This week, Operation Rescue reported that a judge had “ordered the Kansas Board of Healing Arts to reconsider for the second time its license revocation order against abortionist Ann Kristin Neuhaus,” the late abortionist George Tiller’s “rubber stamper” abortionist.
Kansans for Life notes that Shawnee District Judge Franklin Theis “believes the Board’s ‘charge list’ against Neuhaus is improperly worded under statute and misuses their own Disciplinary Guidelines grid.” KFL gives some history on the Kansas Board of Healing Arts’ efforts to keep abortionist Neuhaus from practicing:
The first time [Neuhaus’s] medical license was revoked, in July 2012, was for “professional incompetence” and “failing to meet minimum requirements for maintaining records.” In March 2014, Judge Theis overturned the Board’s revocation.
The Board revoked Neuhaus’s license a second time in January 2015. (read more here)
Par for the course, Judge Theis took two years to issue his most recent decision undermining the Kansas State Healing Arts Board.
This is the same judge who, for five years, stalled motions to move forward on the lawsuit blocking Kansas’ long-sought law regulating abortion clinics.
Why is Neuhaus known as Tiller’s rubber stamper?
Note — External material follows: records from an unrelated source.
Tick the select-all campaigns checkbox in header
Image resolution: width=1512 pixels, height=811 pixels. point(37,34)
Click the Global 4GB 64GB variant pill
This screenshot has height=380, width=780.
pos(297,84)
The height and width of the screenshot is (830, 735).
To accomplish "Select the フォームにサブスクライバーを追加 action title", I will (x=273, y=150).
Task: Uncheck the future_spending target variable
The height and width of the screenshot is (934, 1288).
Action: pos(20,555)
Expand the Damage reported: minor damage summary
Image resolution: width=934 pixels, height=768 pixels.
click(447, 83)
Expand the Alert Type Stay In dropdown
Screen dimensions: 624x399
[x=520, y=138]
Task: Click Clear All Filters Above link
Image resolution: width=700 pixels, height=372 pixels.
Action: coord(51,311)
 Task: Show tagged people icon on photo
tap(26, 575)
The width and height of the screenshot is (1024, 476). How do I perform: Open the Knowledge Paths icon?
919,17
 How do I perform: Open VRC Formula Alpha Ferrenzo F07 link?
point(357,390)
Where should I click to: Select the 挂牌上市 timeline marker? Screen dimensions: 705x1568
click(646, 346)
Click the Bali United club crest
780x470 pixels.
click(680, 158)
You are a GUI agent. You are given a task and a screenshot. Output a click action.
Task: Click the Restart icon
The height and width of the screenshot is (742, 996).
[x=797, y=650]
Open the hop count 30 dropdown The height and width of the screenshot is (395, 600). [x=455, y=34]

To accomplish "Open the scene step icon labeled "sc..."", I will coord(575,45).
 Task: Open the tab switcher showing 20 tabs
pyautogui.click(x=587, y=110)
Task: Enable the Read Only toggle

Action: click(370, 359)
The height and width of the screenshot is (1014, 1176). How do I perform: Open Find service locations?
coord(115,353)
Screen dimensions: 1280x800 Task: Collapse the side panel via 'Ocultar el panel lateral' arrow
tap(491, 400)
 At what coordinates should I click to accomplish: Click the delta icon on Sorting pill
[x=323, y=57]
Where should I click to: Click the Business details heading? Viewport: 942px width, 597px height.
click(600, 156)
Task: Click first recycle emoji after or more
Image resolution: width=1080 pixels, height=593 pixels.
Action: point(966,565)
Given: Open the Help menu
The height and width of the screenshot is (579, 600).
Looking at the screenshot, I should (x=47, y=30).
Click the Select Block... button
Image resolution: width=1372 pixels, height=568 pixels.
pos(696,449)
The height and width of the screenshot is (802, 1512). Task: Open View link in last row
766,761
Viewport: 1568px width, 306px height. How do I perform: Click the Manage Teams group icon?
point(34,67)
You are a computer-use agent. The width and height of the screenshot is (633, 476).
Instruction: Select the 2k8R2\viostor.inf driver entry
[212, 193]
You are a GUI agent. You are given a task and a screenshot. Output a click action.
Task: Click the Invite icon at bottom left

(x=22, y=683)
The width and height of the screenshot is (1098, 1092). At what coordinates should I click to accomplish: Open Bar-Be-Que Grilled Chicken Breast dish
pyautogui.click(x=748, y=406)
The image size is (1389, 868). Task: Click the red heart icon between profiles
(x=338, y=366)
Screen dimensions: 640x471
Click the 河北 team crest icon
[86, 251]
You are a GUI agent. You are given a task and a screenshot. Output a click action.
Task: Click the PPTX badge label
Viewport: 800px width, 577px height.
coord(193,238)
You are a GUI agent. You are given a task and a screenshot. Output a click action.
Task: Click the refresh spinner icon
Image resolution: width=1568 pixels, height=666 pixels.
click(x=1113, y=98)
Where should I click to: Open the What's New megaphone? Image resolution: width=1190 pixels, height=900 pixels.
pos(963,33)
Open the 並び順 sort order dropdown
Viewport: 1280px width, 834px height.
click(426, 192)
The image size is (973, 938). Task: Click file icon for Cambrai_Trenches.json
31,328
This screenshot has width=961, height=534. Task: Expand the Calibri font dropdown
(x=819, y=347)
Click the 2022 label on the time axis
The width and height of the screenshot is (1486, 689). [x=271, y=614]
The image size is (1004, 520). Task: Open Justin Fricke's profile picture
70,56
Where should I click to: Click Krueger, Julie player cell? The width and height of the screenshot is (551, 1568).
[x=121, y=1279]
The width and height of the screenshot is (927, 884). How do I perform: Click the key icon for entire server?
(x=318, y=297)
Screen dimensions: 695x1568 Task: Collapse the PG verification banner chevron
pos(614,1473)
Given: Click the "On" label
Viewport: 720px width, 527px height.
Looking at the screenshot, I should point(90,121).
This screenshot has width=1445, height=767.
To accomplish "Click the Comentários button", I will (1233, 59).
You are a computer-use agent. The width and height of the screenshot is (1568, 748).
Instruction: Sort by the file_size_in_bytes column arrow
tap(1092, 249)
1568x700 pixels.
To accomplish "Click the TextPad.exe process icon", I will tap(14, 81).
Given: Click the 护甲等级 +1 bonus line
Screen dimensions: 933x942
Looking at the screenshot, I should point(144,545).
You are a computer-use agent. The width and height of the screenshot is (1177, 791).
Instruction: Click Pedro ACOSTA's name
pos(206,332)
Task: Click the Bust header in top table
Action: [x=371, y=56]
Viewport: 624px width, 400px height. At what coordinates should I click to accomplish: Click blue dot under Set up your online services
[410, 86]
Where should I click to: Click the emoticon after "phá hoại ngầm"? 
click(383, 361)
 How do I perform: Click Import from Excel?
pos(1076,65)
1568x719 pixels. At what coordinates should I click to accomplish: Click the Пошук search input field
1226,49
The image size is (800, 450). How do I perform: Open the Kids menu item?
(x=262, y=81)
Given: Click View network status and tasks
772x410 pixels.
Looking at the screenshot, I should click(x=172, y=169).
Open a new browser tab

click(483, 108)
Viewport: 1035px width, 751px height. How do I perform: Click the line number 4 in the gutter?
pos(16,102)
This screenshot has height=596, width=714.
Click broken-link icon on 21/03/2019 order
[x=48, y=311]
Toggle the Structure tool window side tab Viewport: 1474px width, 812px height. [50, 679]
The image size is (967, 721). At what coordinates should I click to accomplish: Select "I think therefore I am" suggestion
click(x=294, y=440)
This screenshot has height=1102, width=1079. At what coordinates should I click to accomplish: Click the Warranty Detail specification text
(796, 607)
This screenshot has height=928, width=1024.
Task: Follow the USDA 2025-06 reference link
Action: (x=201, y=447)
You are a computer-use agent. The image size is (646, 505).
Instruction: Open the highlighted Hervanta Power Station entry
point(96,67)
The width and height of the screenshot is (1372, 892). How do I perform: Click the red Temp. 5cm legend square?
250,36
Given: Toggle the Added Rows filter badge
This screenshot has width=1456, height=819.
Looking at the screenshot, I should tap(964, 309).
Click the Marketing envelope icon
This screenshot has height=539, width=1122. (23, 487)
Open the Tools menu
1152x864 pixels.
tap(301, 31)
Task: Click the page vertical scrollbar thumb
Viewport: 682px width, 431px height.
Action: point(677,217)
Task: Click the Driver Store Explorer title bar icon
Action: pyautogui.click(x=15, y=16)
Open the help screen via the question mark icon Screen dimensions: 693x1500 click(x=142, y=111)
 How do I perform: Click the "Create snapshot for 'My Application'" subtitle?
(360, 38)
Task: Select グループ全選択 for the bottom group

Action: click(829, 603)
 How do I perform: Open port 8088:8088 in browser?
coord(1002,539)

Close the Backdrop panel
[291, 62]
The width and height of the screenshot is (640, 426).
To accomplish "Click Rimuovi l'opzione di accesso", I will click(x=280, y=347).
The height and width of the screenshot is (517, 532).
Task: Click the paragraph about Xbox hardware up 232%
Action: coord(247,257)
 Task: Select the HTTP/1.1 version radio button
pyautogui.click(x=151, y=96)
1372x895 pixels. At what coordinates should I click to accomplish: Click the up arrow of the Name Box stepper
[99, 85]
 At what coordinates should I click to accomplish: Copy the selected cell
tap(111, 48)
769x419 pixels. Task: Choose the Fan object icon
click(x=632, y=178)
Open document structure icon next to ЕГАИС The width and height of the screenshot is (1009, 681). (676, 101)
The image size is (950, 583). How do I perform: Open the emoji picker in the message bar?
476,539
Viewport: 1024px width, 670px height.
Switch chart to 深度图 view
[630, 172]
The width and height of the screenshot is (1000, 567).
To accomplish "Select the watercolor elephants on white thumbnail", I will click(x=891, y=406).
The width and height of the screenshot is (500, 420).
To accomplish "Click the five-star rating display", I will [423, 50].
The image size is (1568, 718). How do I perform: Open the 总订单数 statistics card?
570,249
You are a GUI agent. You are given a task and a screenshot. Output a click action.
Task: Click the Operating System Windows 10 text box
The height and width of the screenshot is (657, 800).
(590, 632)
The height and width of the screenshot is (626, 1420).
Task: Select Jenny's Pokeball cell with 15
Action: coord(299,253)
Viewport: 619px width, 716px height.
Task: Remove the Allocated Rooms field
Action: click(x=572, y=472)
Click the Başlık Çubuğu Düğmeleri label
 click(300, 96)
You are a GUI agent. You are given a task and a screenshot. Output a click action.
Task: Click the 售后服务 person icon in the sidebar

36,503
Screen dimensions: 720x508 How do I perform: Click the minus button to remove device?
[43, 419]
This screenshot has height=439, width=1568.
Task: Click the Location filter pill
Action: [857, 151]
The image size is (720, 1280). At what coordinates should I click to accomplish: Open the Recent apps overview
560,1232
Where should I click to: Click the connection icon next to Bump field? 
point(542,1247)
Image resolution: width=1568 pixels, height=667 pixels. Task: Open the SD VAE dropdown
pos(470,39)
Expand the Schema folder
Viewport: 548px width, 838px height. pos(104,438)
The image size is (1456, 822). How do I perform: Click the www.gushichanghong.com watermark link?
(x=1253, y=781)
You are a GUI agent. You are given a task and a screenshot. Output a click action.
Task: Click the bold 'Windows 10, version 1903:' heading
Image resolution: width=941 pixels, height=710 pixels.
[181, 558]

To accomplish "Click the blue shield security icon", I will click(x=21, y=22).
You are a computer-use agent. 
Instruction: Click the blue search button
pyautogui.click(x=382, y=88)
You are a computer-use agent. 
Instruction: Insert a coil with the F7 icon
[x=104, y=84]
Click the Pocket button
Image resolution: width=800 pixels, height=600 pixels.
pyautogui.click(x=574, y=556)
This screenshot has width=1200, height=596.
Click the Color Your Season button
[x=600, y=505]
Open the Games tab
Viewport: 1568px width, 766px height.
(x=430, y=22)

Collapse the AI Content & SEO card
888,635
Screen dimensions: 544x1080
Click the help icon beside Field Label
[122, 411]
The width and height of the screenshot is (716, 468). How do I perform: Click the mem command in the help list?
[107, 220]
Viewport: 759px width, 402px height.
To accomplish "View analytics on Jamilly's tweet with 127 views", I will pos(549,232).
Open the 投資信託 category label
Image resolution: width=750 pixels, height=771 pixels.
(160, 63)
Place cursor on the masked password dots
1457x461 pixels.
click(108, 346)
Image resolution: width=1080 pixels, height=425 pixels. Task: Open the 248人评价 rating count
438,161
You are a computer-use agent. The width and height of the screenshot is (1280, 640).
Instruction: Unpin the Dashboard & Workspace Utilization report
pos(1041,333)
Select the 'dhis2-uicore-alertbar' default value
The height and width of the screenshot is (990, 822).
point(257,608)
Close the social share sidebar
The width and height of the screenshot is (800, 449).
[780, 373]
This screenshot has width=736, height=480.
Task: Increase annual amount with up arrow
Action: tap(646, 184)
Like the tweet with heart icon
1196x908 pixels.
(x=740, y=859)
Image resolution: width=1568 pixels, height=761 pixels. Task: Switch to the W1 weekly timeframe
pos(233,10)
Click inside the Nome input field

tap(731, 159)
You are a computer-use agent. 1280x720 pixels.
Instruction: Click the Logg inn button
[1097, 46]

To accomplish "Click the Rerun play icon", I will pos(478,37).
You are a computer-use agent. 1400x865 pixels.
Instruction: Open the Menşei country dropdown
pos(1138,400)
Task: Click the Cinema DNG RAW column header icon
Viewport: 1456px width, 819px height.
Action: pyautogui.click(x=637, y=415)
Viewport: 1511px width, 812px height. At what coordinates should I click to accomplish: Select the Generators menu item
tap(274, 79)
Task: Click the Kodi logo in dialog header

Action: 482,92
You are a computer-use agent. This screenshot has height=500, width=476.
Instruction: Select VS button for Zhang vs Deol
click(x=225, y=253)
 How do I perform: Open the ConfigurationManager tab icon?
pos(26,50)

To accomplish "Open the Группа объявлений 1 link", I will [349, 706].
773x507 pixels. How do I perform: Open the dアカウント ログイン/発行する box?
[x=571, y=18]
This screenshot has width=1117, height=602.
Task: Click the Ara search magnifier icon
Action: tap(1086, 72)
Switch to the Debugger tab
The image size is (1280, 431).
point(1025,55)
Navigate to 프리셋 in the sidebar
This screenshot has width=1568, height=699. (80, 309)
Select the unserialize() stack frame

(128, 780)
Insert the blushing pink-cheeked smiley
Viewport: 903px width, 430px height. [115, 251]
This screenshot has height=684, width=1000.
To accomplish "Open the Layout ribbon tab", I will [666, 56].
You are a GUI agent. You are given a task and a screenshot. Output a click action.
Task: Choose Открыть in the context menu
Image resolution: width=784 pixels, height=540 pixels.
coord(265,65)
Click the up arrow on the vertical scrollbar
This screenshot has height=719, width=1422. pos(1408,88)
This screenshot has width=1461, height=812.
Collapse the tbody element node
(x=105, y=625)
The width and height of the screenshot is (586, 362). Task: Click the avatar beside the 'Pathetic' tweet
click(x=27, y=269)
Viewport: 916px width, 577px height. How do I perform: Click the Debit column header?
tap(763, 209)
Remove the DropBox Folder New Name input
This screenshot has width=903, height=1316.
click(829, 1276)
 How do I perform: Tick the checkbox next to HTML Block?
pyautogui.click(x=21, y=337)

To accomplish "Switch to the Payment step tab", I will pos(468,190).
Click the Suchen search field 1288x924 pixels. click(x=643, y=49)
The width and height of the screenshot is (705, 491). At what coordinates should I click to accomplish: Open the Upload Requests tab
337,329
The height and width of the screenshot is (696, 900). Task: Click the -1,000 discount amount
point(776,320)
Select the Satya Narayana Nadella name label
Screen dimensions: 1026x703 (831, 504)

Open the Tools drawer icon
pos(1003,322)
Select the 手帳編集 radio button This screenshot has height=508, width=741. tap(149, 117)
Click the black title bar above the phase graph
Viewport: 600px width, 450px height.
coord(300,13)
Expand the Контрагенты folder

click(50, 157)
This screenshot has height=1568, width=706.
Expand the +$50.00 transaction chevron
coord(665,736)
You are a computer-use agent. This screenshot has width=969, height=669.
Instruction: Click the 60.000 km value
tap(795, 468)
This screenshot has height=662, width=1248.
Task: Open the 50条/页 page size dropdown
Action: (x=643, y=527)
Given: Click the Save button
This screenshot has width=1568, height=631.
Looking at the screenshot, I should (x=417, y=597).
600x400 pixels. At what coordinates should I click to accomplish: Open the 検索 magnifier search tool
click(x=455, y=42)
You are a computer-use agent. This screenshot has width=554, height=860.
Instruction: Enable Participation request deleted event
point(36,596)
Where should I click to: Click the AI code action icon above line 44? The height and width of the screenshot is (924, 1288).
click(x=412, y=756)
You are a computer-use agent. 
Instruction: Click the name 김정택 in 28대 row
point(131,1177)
Because, as Operation Rescue points out, “Neuhaus at one time rubber-stamped all post-22 week abortions done at Tiller’s Women’s Health Care Services in Wichita, Kansas,” relying on a “computer psychiatric training program called ‘PsychManager Lite'” to spit out various mental health diagnoses for minors — even for some she had never interviewed herself.
Live Action News’ Cassy Fiano noted in 2012 that trial evidence showed “George Tiller was indeed performing illegal late-term abortions, and Neuhaus was complicit in the criminal act”:
The criminal acts that Tiller and Neuhaus were so comfortable performing show, yet again, that people in the abortion industry feel that they are above the law. State medical laws and regulations are put in place to protect women; meanwhile, abortionists regularly flout those laws while calling themselves pro-woman. No other medical specialty would be able to get away with the flagrant law-breaking that routinely goes on in abortion clinics, but most of the time, abortionists get a free pass. And this means that abortion clinics can be a very dangerous place for a woman to go.
Obviously, the intention of a Kansas state law requiring a second doctor’s opinion for certain abortions wasn’t supposed to result in made-up mental diagnoses. According to Kansans for Life, “Under the 1998 state law, the role [Neuhaus] was supposed to play was that of an ‘independent’ check on post-viability abortions by providing bona fide second opinions on maternal health.” However, “before Neuhaus accepted the job, Tiller had called approximately 100 Kansas physicians who refused to participate in such an arrangement.”
For its part in attempting to protect the public from Neuhaus, the Kansas Board has reportedly spent around $100,000 in an effort to keep Neuhaus’s license revocation intact. Kansans for Life states that Neuhaus “has been officially in trouble with the Board for the better part of the last 25 years, which has twice characterized her as a ‘danger to the public'” and which, as recently as 2015, believed Neuhaus to be “stubborn and ‘incapable of successful rehabilitation.'”
Operation Rescue notes Neuhaus’s strange attitudes toward pregnancy as well, writing, “During her disciplinary hearing, [Neuhaus] stated that an unexpected pregnancy causes women to become mentally ill without exception. She also has stated that she believes that pregnancy is a life-threatening condition and alone justifies abortion at any stage of pregnancy.”
Unfortunately, it appears that District Judge Theis may be more concerned about furthering an abortion agenda than he is with the actual safety and well-being of minors.